Pull each line holding the word "dialog" from the data.

SOURCE DATA
====================

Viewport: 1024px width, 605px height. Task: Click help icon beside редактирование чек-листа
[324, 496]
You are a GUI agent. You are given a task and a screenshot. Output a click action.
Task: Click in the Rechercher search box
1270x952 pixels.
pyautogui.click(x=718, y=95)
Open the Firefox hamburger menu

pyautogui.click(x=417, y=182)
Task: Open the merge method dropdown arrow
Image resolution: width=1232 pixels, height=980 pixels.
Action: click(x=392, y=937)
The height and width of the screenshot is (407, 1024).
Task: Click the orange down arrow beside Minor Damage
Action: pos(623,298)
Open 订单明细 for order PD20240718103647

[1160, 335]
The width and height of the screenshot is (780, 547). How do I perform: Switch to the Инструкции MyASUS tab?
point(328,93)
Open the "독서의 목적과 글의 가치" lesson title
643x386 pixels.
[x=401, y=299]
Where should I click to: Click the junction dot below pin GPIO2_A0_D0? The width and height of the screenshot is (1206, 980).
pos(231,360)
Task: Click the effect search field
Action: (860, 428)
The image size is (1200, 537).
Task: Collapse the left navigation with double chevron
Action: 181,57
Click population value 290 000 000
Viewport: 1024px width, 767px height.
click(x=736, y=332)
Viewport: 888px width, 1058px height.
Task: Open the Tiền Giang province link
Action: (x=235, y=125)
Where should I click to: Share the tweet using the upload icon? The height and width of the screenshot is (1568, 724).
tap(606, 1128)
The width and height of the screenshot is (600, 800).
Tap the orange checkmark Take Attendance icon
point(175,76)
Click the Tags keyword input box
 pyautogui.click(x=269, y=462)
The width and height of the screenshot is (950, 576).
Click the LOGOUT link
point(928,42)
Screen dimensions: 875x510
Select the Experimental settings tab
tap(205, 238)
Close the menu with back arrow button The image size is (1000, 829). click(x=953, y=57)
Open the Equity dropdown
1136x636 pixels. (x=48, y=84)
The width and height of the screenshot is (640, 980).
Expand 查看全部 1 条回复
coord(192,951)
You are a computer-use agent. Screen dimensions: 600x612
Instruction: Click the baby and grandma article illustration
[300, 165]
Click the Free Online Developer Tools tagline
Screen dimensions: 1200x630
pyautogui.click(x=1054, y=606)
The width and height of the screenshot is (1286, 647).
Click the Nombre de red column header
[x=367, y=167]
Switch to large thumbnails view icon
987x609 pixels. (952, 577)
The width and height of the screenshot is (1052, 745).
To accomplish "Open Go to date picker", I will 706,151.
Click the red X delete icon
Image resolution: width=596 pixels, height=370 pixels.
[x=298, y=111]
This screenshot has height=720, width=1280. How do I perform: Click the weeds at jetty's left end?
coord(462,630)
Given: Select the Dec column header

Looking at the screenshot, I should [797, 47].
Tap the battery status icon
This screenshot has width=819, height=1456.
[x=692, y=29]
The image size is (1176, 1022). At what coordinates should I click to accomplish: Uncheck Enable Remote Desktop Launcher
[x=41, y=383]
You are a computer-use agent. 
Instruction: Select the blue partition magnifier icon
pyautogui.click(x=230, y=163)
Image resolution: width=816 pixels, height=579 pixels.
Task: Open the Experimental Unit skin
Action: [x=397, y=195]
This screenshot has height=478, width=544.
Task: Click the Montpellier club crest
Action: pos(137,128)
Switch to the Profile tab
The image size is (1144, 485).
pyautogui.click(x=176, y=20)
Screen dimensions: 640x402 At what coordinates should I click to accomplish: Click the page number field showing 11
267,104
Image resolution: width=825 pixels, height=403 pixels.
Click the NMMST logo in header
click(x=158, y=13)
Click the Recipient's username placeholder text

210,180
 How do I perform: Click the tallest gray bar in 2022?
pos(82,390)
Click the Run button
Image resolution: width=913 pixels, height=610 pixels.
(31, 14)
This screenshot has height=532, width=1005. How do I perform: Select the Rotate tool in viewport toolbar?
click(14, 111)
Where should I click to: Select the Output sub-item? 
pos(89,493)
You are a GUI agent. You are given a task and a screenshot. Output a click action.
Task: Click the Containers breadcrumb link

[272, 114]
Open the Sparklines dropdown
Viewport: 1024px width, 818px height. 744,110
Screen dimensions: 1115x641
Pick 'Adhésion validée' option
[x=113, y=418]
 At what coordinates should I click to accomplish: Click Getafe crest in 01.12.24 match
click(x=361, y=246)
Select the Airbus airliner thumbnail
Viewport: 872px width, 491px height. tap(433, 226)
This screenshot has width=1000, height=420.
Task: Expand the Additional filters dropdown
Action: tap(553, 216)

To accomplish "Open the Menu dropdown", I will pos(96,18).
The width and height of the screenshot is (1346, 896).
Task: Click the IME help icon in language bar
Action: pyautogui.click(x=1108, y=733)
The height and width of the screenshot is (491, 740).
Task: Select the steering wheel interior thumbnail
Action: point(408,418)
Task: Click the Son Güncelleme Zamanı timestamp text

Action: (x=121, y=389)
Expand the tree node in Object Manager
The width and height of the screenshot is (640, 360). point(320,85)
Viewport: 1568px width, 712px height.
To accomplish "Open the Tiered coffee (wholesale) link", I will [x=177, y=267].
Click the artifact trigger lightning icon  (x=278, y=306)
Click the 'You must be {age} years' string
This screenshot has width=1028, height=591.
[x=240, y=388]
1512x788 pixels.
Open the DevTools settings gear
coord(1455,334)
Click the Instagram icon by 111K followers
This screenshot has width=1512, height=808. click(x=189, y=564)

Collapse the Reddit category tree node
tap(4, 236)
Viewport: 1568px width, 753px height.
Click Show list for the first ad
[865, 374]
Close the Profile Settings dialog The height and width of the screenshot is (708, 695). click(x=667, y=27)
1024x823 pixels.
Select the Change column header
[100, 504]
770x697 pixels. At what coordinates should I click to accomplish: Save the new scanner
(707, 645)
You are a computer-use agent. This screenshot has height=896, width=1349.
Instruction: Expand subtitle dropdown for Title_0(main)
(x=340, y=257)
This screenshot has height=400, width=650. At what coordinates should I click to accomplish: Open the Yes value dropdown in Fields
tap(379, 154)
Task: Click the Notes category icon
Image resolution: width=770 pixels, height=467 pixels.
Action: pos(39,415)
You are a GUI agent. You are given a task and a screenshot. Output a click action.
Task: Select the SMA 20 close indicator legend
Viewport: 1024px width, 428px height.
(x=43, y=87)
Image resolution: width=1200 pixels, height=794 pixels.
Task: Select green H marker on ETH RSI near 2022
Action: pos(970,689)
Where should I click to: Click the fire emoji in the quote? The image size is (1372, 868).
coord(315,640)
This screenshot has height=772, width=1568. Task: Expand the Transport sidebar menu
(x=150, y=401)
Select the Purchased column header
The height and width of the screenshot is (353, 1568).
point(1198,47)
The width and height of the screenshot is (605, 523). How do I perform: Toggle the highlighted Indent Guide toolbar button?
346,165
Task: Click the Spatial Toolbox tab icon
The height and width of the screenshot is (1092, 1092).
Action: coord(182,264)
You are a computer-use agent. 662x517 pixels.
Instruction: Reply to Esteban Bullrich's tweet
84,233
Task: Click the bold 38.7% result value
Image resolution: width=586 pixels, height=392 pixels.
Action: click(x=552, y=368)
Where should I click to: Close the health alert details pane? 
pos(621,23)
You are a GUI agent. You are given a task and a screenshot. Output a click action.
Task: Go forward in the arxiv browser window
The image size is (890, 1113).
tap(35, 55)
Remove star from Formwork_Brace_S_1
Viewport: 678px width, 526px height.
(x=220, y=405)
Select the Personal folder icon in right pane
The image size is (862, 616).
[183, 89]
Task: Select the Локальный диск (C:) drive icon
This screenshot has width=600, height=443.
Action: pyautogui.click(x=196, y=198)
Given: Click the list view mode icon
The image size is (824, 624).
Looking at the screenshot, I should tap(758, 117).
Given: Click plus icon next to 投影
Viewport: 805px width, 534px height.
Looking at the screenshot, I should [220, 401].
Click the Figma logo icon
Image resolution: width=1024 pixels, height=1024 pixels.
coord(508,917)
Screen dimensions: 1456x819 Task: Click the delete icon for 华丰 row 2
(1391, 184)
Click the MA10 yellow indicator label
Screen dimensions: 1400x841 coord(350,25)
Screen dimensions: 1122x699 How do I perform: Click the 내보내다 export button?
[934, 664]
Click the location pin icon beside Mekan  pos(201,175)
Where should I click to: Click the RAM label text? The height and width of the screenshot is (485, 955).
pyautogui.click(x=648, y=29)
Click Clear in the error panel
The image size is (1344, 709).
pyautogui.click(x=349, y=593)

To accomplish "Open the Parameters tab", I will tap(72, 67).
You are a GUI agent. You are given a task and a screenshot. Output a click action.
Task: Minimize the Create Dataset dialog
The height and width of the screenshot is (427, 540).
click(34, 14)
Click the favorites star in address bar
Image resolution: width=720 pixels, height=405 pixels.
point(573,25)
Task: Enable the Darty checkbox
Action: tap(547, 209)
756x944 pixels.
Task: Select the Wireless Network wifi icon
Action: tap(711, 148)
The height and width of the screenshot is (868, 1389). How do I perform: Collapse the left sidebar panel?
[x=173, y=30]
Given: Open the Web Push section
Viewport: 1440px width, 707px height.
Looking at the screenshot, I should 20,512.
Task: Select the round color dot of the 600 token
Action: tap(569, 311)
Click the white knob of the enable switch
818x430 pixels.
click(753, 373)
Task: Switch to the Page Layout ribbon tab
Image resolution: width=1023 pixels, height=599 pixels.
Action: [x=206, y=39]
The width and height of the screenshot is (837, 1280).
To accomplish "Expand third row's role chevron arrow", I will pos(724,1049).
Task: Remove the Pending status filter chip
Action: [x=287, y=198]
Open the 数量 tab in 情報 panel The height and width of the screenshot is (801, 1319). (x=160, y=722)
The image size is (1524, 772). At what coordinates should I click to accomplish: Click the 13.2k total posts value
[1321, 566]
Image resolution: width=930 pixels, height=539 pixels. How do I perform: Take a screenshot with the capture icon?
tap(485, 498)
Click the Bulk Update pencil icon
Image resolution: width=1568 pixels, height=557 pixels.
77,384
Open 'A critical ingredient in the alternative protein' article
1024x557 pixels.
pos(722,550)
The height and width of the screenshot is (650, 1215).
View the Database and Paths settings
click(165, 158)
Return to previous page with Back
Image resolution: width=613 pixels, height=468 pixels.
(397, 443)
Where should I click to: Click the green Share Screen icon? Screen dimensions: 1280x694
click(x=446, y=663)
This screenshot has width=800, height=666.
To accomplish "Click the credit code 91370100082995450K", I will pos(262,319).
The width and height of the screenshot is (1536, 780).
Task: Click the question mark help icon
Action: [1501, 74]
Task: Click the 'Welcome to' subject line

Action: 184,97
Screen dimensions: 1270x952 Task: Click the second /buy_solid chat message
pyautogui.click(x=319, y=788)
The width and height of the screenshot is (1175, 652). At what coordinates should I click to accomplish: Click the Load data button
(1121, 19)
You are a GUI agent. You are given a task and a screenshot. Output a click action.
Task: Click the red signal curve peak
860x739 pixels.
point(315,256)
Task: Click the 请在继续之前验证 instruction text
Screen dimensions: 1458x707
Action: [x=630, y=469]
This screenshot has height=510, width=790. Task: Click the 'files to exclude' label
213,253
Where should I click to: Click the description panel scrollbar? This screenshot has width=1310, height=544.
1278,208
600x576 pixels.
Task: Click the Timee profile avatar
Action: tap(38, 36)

====================

WRITTEN SOLUTION
Close the Profile Settings dialog The height and width of the screenshot is (708, 695). click(x=667, y=27)
Task: Minimize the Create Dataset dialog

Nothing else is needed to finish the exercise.